# training my little pup to become a show dog



## jagmanbrg (Jan 4, 2011)

Yuki said:


> i want to train my pup and make him into a show dog. its currently 4 weeks old but i will train it later. my questions for future reference are:
> 
> 1. does neutering effect the male dog's coat and health? i have no plans for breeding.
> 
> ...



1. Use the search function, lots of information on neutering and health. IMO the general consensus is wait at least a year if you can so that the dogs joints have time to close etc. As far as coat? I don't think that has anything to do with neutering, more of a diet issue I would imagine and overall health of the dog.

2. You live in India, so I have no idea.

3. I'm sure someone will help with this question.


----------



## canine_mommy (Dec 27, 2010)

I can tell you one thing for sure. Show dogs (conformation) cannot be neutered. Spayed or Neutered dogs are disqualified, because the whole purpose of Conformation is to judge breeding stock. You can participate in other events though, like Obedience, Agility. I'm sure the rules are the same in India as well. I would contact the Kennel Club, start researching from there. The dog also needs to be pure-bred and registered.

If you decide to neuter your dog, please wait until he is a year old at least.


----------



## Kmullen (Feb 17, 2010)

Yuki said:


> i want to train my pup and make him into a show dog. its currently 4 weeks old but i will train it later. my questions for future reference are:
> 
> 1. does neutering effect the male dog's coat and health? i have no plans for breeding.
> 
> ...


 
Just wondering, what is the point of showing a dog once or twice? Just wondering why you would want to go to a show, but not want to win?

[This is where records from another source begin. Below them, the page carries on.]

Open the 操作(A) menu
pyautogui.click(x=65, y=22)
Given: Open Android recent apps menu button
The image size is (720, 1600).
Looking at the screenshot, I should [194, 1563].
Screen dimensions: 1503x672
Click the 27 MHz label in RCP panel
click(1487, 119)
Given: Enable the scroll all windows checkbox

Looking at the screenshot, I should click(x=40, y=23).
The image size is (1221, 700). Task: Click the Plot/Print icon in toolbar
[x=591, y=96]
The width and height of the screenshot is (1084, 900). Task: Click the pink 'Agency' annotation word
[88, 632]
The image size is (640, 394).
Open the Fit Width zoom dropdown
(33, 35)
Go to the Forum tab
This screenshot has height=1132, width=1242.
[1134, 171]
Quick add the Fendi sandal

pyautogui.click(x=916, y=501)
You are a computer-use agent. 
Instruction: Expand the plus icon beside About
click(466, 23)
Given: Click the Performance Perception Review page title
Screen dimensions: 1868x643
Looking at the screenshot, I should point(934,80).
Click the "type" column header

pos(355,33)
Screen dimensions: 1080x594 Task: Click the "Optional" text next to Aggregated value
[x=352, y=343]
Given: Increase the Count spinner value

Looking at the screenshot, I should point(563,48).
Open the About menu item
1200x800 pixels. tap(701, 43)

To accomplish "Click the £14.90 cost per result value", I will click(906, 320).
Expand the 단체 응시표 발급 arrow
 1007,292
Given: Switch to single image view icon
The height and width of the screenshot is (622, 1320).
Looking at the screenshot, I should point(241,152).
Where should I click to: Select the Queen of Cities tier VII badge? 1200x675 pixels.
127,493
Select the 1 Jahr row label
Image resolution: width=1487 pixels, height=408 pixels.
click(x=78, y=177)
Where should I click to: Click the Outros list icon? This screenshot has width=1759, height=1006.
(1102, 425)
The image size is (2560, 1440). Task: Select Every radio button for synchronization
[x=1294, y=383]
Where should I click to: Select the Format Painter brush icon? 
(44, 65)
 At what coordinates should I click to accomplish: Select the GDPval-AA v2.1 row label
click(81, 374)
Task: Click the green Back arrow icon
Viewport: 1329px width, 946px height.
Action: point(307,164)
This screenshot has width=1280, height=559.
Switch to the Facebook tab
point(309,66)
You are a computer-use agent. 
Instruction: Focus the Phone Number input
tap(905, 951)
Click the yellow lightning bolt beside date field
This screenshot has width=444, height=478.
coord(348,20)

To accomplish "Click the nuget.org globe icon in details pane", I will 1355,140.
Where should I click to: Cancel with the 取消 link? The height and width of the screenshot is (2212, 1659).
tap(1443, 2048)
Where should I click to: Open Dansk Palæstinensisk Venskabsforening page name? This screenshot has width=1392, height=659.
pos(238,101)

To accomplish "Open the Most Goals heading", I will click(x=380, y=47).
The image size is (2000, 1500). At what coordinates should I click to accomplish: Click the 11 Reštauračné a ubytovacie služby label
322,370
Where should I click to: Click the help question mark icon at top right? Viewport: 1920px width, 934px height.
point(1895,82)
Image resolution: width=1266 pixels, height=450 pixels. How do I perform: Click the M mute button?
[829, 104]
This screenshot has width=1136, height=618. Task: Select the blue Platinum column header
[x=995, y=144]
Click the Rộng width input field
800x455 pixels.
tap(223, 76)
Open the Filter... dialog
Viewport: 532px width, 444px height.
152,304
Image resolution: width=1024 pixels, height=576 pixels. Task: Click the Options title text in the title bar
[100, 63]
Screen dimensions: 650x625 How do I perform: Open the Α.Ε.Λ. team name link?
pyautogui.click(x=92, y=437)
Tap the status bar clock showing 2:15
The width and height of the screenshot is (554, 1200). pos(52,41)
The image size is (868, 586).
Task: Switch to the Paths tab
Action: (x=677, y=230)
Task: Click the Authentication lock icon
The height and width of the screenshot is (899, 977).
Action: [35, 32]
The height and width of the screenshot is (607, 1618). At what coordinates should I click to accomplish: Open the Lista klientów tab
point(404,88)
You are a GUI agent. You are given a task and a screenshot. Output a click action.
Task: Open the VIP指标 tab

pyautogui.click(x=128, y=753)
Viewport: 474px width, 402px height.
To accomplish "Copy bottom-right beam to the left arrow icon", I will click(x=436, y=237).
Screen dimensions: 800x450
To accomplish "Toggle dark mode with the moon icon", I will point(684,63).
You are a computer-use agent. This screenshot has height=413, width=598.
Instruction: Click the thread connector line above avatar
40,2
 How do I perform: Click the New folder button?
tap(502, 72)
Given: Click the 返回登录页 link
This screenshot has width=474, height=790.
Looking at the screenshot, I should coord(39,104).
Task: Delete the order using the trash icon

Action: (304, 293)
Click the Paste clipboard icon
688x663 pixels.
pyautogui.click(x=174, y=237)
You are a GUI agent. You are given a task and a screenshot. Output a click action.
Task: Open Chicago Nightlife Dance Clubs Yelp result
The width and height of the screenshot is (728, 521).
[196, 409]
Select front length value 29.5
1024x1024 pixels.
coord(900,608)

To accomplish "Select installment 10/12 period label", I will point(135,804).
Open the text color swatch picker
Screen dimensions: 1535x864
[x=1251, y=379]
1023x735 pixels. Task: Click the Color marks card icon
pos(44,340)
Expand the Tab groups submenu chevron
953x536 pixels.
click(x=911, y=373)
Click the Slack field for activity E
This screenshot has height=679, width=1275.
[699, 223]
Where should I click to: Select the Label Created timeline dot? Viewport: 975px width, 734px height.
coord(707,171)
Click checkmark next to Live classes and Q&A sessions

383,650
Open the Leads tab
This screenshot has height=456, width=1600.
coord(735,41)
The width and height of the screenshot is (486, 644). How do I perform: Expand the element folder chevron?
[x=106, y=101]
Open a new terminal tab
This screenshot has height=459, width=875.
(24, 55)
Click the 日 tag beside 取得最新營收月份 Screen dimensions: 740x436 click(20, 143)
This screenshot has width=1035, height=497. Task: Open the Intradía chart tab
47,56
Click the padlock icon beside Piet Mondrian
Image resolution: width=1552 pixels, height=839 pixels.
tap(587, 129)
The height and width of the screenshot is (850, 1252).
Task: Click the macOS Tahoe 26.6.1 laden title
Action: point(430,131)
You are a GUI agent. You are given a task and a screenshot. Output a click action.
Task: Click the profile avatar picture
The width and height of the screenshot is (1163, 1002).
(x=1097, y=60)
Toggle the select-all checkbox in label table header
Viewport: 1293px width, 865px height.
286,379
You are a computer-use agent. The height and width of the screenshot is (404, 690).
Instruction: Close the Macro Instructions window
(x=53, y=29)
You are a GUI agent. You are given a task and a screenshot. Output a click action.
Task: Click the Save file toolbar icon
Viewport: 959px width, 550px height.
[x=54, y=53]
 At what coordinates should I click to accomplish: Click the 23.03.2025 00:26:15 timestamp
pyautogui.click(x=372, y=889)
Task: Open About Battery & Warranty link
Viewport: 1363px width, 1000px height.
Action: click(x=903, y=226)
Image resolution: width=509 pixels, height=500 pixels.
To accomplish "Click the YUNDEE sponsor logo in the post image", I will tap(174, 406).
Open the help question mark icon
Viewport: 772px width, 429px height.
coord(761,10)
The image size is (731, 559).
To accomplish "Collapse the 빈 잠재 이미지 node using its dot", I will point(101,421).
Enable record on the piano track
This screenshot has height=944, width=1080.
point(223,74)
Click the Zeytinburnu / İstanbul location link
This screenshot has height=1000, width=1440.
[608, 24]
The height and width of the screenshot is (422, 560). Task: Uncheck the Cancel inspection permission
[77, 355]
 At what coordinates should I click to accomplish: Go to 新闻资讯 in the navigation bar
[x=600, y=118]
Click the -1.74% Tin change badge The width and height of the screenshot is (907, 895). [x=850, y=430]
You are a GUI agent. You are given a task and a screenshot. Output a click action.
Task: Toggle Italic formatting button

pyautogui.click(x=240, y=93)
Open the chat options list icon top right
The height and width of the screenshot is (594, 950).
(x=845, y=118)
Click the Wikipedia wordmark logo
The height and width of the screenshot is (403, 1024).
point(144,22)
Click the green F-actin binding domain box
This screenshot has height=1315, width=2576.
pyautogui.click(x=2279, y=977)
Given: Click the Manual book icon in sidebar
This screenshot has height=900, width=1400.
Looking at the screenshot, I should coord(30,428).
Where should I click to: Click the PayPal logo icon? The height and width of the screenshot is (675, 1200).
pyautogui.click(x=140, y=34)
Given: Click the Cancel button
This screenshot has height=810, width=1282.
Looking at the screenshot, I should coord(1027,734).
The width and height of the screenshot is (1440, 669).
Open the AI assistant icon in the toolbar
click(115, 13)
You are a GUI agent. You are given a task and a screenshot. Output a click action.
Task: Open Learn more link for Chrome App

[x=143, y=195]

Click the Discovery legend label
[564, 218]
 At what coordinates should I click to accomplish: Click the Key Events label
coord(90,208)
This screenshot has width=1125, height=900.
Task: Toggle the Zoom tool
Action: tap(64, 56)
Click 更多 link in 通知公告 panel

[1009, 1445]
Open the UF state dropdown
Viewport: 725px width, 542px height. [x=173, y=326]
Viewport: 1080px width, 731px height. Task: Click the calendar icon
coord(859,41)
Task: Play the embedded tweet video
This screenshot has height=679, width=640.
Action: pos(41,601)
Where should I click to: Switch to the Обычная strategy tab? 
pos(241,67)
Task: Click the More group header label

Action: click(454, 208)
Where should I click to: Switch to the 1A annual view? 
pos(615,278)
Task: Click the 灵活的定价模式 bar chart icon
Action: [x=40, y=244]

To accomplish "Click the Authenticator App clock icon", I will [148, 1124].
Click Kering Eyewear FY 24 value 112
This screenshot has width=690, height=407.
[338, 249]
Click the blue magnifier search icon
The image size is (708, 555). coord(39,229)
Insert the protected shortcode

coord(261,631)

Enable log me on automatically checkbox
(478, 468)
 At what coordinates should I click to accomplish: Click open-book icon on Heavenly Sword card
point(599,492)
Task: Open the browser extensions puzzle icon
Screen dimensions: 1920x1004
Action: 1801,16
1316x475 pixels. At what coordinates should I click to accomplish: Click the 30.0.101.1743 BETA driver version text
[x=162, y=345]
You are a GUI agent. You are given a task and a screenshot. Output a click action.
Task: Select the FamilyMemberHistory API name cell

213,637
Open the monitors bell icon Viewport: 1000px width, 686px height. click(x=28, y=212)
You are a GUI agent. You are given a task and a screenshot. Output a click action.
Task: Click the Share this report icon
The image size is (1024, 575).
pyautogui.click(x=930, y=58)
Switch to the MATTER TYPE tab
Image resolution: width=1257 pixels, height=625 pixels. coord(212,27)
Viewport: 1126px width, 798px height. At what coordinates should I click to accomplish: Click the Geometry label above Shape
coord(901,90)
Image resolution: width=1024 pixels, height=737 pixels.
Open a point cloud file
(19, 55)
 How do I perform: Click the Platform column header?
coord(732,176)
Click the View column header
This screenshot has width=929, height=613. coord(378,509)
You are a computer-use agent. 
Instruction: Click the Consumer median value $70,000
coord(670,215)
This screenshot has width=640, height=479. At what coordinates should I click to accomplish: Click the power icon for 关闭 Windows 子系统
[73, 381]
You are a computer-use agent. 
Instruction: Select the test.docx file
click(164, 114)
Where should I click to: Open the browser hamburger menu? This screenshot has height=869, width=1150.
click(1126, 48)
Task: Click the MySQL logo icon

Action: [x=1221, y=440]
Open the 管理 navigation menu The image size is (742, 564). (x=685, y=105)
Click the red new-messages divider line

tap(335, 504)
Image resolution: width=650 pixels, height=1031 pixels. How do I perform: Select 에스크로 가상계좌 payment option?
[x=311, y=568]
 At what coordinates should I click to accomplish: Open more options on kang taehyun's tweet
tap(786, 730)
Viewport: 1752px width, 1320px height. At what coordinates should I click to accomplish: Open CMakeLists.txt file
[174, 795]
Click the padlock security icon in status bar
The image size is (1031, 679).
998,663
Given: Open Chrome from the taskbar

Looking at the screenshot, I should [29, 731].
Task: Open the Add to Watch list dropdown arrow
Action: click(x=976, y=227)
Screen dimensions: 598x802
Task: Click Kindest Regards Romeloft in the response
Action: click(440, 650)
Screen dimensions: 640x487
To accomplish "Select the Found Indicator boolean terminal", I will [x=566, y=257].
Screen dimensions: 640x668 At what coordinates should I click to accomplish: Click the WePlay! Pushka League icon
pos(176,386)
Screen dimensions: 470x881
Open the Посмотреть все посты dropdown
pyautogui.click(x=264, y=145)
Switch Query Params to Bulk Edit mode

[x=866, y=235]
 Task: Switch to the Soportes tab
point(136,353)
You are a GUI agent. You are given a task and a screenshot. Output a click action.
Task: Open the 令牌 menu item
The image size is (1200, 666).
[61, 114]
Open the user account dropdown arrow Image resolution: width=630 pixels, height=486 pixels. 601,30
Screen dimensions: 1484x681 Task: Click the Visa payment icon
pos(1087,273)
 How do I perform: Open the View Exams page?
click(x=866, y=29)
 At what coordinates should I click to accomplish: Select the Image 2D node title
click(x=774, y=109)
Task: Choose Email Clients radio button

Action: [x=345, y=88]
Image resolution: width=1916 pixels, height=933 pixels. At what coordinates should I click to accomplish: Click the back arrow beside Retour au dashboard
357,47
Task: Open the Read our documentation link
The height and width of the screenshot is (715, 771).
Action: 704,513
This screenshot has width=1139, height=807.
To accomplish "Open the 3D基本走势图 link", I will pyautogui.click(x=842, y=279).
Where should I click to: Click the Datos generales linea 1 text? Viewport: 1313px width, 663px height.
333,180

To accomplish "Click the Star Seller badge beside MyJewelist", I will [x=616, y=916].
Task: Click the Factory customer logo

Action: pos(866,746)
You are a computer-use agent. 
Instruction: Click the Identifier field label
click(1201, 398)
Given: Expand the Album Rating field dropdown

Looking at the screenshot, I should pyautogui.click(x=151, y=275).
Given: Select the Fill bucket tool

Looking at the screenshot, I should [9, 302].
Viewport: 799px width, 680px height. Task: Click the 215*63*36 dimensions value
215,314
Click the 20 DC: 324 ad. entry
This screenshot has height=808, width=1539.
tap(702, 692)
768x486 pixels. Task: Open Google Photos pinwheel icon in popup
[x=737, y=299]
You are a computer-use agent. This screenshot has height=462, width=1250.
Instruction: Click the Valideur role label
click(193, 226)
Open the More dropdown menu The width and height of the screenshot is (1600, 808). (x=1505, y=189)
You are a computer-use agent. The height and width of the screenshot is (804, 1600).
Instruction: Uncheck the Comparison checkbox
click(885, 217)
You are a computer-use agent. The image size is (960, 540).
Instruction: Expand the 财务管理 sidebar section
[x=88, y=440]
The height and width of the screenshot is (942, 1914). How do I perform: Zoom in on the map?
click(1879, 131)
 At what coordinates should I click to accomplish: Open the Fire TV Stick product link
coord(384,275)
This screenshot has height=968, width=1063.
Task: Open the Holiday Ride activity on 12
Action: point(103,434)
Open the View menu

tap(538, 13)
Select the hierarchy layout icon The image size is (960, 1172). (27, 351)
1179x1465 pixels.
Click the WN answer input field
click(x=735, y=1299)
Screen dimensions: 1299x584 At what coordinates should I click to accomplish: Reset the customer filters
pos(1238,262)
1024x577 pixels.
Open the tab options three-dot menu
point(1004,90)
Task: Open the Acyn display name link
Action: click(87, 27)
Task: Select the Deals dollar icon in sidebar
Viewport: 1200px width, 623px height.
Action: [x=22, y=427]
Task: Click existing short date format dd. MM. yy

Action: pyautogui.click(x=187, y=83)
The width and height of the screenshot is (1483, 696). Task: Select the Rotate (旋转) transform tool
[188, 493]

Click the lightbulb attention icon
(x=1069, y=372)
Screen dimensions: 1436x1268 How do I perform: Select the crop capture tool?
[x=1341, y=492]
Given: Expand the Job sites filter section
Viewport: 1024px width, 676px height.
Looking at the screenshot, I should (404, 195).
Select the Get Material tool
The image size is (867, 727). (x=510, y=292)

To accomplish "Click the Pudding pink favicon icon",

You can not neuter your dog if you plan on showing.

Does your puppy come from show line? Are you purchasing the puppy as a show pup?

Just a little confused of the purpose here.


----------



## Yuki (Oct 5, 2011)

my pup is a pure bred (from a show-line) and registration process is going on. it takes a month to register here in india and i have already applied. thanks everyone for answering my questions and helping me understand more about show dogs. 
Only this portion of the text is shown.